Monday, 3 September 2012

Montague proposals: New danger for vulnerable groups?

via JRF - Combined Feed by Alison Jarvis

Large-scale institutional investment in the private rented sector has long been an ambition of housing policy. So should we take our hats off to Sir Adrian Montague for suggesting some practical ways forward to achieve the objective? Or might there also be some dangers in his proposals, particularly for so-called “vulnerable” groups?

Let’s take young people as an example. Research suggests that as the prospect of home ownership recedes, the private rented sector will face far greater demands from the under-30 demographic. As demand grows, the sector will become more socially divided as different groups compete for the available stock. By 2020, a “three-tier” system is likely: those at the top who can afford to pay, a “squeezed middle” who might struggle, and a bottom rung who risk being excluded.

If you were an institutional investor keen to realise your return, which group would you target? Would you opt for the safe bet or the most vulnerable? No worries, though; the social rented sector will take on those unable to compete in the private sector, won't it? Well, not if there’s no new social housing supply, it won't.
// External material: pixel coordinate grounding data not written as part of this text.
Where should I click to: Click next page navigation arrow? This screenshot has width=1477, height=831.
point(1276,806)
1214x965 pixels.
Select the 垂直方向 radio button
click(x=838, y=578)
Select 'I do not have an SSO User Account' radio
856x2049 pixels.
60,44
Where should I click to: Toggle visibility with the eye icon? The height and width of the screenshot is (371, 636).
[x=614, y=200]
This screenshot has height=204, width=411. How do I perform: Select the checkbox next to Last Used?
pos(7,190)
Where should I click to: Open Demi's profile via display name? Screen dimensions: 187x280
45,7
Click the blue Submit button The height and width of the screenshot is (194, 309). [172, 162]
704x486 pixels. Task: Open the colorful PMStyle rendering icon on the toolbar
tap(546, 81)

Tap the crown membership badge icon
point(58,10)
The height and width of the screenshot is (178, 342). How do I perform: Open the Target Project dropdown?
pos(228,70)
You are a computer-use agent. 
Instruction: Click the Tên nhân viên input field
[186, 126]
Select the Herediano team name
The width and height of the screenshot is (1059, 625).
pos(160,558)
The research predicts that the number of young people able to get in to social housing will have dropped by 360,000 by the year 2020. The whole housing system requires fundamental reform, and incentives to encourage investment in the private rented sector will achieve little if they simply substitute for investment in other housing tenures. And this is where the Montague proposals can start to look a little shaky. Kick-starting construction by using public subsidy (land) for private sector housing is not necessarily a bad thing in the current economic context. But Montague also suggests relaxing the planning agreements that have ensured that a proportion of the new homes built are affordable. For years, this has been a major source of new social housing supply, especially in pressurised areas.

So all in all… mightn't the effect be simply to shift subsidy from those who need it most to those who have more political clout?

Read more about: affordable housing, Housing, Montague, Social housing, Young people


Hazel’s comment:
Housing problems may not fit into the purist’s definition of careers information but it certainly affects the people who the most vulnerable in society.